Belief Isn’t of the Mind

This subject happened by accident. I was listening to Tucker Carlson on YouTube (someday I’ll tell you why I like Mr. Carlson), and that brought up a video made by a man called Ray Comfort, which was ostensibly about Rhett and Link falling away from Christianity. For the record, I don’t know who Rhett and Link are. Comedians, apparently. Comedians who used to proclaim Christianity and now no longer do. I used the term ostensibly because the video isn’t specifically about Rhett and Link. Ray Comfort (I’m not familiar with this person either) is applying universality of the human condition to the falling away of Christians from the faith. But he’s made his point to me long before the video has ended for a reason he might not have intended.

The video is a series of interviews Ray Comfort has with young university students on the subject of evolution vs Christianity. He is in the Christianity camp. Ray Comfort is clearly more intelligent than the average person. He has all the answers, knows the answers, can talk circles around young people with average or maybe slightly above-average intelligence. And he does all this calmly and politely, without raising his voice one time. To give it a sense of fairness, I guess, he also interviews three evolutionary professors, who also can’t compete with him, at least in the clips he shows of them. Journalists who conduct interviews are almost never honest in their video cuts, though Ray Comfort might be. I’d like to think a Christian would be inclined toward honesty.

Ray Comfort reminds me of the average professor of evolutionary biology when they are in control of the conversation. They are older and, by the law of averages, more intelligent than most of their students. They talk circles around their students; they have all the facts and know everything, and the faith-based students find themselves in a position where they can’t argue against their teachers. Oh, there might be one or two who try, but it doesn’t go well for them when it comes to grading time. Professors do surprise me at times with their egalitarianism and generosity, but I have mostly seen that in the humanities. Those in the sciences are a special variety.

What are the results of Ray Comfort’s interviews with the young people? After his logical case and intelligent words, one responds positively; there are a few agnostics, and then there are the ones who just say no to Christianity. The same phenomenon occurs in a university classroom, where the professor is trying to convince his students that evolution is a fact and that God isn’t. Some believe the professor; others remain agnostic, while others adamantly continue in their faith.

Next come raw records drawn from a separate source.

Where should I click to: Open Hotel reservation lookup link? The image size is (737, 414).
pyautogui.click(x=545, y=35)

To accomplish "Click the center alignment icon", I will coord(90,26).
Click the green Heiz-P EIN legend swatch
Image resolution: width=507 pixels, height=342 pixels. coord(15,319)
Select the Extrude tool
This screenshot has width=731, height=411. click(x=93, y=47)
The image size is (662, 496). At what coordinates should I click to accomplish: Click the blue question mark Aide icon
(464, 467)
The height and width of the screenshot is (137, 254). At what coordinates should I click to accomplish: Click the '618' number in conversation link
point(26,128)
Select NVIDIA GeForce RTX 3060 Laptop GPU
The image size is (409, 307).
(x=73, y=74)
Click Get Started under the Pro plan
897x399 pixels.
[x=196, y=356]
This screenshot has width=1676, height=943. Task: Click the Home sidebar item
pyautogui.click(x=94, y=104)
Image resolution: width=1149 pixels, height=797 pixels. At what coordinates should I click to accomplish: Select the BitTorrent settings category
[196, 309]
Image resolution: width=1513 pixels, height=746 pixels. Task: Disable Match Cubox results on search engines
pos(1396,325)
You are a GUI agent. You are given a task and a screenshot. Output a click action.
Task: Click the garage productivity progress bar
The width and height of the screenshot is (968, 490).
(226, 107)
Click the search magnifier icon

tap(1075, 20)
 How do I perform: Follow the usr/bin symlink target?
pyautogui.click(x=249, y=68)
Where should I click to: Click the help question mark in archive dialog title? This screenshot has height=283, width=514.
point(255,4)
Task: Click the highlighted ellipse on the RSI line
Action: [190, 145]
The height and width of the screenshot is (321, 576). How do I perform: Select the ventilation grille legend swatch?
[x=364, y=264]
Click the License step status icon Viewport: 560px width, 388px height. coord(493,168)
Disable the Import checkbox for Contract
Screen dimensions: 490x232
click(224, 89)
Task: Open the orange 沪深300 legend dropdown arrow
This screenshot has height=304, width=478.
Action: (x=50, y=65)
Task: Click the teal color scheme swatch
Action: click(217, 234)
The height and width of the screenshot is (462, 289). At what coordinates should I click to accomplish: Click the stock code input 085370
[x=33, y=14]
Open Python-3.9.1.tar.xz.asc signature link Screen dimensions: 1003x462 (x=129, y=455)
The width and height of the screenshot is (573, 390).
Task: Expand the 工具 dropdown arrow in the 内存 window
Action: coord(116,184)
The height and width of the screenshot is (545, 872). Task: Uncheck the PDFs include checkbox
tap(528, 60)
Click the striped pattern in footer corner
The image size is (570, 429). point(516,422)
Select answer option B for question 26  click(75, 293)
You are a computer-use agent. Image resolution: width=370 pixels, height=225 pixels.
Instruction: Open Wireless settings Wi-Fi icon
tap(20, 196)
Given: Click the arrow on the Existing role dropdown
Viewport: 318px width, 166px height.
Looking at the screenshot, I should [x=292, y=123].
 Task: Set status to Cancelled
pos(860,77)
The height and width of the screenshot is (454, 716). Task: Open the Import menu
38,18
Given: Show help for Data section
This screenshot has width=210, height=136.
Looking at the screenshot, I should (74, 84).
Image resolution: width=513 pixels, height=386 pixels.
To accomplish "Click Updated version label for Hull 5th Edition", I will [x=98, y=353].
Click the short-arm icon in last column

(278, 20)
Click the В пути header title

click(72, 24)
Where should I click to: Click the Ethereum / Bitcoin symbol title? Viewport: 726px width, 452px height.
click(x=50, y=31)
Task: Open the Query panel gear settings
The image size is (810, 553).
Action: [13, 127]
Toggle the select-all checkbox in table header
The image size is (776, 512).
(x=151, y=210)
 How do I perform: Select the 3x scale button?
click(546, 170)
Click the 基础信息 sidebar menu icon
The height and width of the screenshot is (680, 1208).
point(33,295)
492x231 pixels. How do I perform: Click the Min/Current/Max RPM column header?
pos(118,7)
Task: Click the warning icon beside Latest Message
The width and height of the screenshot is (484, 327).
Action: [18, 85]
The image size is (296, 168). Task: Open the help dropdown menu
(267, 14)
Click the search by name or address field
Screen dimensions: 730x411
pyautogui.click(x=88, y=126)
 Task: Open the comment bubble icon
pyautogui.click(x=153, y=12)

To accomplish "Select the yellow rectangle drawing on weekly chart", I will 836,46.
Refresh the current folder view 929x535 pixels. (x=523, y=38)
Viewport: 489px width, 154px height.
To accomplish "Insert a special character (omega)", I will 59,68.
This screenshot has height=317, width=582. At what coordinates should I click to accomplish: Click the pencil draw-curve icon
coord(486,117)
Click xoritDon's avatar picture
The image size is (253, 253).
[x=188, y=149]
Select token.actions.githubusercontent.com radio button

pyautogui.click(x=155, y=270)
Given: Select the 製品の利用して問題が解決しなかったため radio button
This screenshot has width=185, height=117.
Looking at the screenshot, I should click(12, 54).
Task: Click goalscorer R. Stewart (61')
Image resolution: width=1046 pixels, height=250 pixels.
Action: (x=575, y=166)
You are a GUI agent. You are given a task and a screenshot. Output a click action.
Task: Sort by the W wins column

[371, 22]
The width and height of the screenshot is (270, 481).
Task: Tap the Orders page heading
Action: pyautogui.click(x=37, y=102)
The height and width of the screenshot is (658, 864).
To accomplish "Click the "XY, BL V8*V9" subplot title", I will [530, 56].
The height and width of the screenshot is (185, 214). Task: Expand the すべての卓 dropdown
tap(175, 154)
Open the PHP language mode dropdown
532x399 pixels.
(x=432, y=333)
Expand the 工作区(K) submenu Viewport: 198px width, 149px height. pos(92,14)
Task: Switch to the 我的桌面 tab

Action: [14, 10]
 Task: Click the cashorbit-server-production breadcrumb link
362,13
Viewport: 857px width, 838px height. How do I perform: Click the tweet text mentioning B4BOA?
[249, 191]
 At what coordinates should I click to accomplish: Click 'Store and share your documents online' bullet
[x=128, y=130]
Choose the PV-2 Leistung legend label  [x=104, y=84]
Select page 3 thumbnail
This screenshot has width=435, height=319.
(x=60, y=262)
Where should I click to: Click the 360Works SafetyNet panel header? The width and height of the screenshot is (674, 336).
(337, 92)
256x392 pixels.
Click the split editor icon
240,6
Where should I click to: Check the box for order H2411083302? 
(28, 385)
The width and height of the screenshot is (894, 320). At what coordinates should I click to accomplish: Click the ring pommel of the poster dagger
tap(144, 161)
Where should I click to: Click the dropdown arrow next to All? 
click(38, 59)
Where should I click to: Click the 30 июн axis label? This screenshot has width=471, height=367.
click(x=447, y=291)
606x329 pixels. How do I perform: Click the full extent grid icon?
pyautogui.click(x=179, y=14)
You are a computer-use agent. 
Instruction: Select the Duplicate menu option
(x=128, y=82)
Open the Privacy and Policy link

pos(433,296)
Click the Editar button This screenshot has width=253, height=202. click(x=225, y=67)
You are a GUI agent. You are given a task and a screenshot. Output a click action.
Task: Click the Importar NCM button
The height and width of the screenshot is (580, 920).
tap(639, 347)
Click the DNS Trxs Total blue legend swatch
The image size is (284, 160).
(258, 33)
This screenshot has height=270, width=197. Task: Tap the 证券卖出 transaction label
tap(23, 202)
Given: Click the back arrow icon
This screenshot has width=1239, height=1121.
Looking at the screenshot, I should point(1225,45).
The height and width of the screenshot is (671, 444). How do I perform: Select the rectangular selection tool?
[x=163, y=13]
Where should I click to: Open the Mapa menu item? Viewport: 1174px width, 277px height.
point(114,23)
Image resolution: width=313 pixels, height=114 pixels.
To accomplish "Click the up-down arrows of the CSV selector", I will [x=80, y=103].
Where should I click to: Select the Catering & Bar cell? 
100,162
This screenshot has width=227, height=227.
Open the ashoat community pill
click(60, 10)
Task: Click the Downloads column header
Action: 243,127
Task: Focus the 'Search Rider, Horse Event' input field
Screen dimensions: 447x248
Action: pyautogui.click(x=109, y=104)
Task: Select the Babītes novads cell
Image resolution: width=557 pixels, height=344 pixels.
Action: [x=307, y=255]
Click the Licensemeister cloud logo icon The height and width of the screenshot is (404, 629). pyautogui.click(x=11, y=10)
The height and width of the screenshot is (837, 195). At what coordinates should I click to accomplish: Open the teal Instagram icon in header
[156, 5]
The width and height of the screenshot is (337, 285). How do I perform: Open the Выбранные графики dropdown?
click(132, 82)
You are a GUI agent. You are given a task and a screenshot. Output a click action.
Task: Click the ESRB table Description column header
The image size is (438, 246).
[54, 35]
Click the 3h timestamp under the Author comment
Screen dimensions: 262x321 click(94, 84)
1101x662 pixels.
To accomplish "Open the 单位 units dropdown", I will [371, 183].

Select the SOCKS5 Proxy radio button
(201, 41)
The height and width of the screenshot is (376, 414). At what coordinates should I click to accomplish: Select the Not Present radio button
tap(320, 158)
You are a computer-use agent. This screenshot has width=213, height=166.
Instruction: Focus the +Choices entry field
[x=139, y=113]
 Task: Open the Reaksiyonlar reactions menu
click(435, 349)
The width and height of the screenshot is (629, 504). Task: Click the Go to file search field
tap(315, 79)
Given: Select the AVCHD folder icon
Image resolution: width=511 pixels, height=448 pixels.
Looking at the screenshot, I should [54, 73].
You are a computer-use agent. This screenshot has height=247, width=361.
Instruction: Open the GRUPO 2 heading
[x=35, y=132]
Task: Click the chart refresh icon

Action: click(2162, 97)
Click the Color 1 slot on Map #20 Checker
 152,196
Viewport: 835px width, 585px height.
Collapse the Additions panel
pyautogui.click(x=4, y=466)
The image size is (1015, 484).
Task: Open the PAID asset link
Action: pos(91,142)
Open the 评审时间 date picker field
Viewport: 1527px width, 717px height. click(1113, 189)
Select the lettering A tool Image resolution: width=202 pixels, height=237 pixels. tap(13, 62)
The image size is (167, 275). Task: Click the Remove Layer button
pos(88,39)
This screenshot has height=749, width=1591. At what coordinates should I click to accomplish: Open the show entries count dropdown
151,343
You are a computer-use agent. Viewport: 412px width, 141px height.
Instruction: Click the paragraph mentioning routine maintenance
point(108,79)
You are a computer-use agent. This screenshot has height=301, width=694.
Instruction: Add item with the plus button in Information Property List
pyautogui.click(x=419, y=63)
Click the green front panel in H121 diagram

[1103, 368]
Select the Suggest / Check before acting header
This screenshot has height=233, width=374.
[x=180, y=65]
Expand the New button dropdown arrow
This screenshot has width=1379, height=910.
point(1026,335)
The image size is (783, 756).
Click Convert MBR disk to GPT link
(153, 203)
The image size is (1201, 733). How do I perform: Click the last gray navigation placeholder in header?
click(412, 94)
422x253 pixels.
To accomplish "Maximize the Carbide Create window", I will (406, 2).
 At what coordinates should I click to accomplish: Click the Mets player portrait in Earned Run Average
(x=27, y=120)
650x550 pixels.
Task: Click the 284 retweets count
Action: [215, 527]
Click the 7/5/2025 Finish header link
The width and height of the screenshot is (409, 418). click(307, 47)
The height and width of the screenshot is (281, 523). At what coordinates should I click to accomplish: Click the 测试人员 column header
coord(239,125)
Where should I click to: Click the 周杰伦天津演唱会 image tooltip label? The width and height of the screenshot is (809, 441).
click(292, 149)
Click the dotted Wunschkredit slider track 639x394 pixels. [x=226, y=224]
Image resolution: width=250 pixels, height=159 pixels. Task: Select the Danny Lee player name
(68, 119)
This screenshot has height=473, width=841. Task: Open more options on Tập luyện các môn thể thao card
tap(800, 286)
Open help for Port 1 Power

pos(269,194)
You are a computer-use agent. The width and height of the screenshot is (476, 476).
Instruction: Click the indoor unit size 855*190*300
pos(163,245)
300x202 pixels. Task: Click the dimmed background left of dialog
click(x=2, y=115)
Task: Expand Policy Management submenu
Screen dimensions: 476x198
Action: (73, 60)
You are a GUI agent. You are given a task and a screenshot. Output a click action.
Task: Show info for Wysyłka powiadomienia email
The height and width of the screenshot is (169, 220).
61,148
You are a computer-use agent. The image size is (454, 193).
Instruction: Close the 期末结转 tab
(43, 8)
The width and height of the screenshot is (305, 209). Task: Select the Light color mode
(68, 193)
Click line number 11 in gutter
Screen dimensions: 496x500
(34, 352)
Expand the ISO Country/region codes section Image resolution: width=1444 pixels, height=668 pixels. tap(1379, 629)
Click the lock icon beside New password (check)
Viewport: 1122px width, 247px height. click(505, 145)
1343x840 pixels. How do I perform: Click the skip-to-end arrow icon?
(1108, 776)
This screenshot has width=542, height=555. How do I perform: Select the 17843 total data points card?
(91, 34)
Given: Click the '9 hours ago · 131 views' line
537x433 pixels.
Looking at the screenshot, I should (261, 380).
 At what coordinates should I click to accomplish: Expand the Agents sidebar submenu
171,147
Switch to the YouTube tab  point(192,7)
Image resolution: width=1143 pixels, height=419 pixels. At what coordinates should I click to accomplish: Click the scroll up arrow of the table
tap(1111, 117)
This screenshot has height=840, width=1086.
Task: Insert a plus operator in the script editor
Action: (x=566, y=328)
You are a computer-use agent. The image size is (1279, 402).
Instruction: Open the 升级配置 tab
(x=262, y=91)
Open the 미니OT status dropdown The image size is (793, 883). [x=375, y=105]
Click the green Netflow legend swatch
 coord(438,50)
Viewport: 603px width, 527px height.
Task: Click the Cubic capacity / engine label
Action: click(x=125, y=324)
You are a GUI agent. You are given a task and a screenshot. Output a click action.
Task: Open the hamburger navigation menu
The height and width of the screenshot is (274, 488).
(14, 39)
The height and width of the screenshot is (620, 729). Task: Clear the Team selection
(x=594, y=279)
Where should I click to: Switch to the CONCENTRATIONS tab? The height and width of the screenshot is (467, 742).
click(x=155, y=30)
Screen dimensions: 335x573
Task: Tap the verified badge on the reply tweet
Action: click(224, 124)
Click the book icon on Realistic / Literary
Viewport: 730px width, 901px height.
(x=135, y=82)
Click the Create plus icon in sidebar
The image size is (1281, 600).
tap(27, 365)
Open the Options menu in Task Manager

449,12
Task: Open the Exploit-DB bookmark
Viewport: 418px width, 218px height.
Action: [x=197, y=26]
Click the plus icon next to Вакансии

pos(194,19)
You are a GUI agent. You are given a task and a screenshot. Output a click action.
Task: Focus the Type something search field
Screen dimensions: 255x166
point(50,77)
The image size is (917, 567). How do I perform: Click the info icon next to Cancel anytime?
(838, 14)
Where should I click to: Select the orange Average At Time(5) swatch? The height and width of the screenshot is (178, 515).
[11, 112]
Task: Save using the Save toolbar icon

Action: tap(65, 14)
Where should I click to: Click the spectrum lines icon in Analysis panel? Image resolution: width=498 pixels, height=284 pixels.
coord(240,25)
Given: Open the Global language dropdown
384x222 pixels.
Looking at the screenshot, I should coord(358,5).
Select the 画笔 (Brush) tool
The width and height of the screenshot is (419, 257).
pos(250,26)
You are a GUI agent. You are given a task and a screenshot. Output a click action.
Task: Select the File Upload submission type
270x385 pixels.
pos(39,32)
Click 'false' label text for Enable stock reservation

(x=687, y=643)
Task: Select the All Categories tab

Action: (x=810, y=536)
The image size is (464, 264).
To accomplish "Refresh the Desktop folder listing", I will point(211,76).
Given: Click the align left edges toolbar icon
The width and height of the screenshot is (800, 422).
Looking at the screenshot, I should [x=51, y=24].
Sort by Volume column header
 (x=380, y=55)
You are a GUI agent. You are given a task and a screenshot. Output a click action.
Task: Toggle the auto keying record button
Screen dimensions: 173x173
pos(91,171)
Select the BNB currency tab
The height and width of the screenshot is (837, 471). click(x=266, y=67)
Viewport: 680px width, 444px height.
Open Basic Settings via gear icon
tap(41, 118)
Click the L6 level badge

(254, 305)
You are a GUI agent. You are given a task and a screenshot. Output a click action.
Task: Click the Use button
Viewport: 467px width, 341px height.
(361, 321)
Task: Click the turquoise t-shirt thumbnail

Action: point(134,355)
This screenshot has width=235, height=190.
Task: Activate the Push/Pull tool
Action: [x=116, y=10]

This is because belief doesn’t happen in the mind. It happens in the spirit. Our spirits will either believe in God or they won’t, and our minds simply devise intelligent arguments (well, some of our minds do) for what our souls have chosen. Like the Bob Dylan song from the iconic Slow Train album, we all have to serve somebody. It may be the devil; it may be the Lord, but we’re going to have to choose. It doesn’t matter how intelligent we are. It doesn’t matter what our politics are. We will end up serving a master. If we believe we can circumvent this by serving ourselves, we have believed a lie.

Ray Comfort shows a few clips of either Rhett or Link claiming that he simply believed what people told him growing up, and now he has started seeking out knowledge and has begun to question Christianity due to this knowledge. I don’t know where this man will end up, but it isn’t book knowledge that has altered his perspective. To be honest, I don’t know he got to the age he did without seeking out knowledge. But not everybody is motivated toward the same things — he obviously went the route of being on stage telling jokes instead of reading books. Still, it isn’t book knowledge that has caused the questioning of his faith. It’s a wrestling in his spirit for who will be in control of his life. I hope he eventually chooses God.

I’m not devaluing what Ray Comfort was trying to do in his video. While he does talk circles around the youths, he also brings everything back to the gospel and our human need for a savior. As I wrote this post, the video was still playing, and I was taken aback by the power of the gospel as Comfort gave it to the people he was speaking to. The young woman he spoke to looked very conflicted, her face a slew of emotions, and a peculiar shade of red by the end. So while I saw Comfort use his intelligence and knowledge to intimidate his audience, I also witnessed what the power of the gospel can do to a person’s soul. Who knows what direction the agnostics will go now that they’ve been confronted with God’s word? Who knows whom they will end up serving? My mind is skeptical, but my soul rejoices at the possibility they might choose God.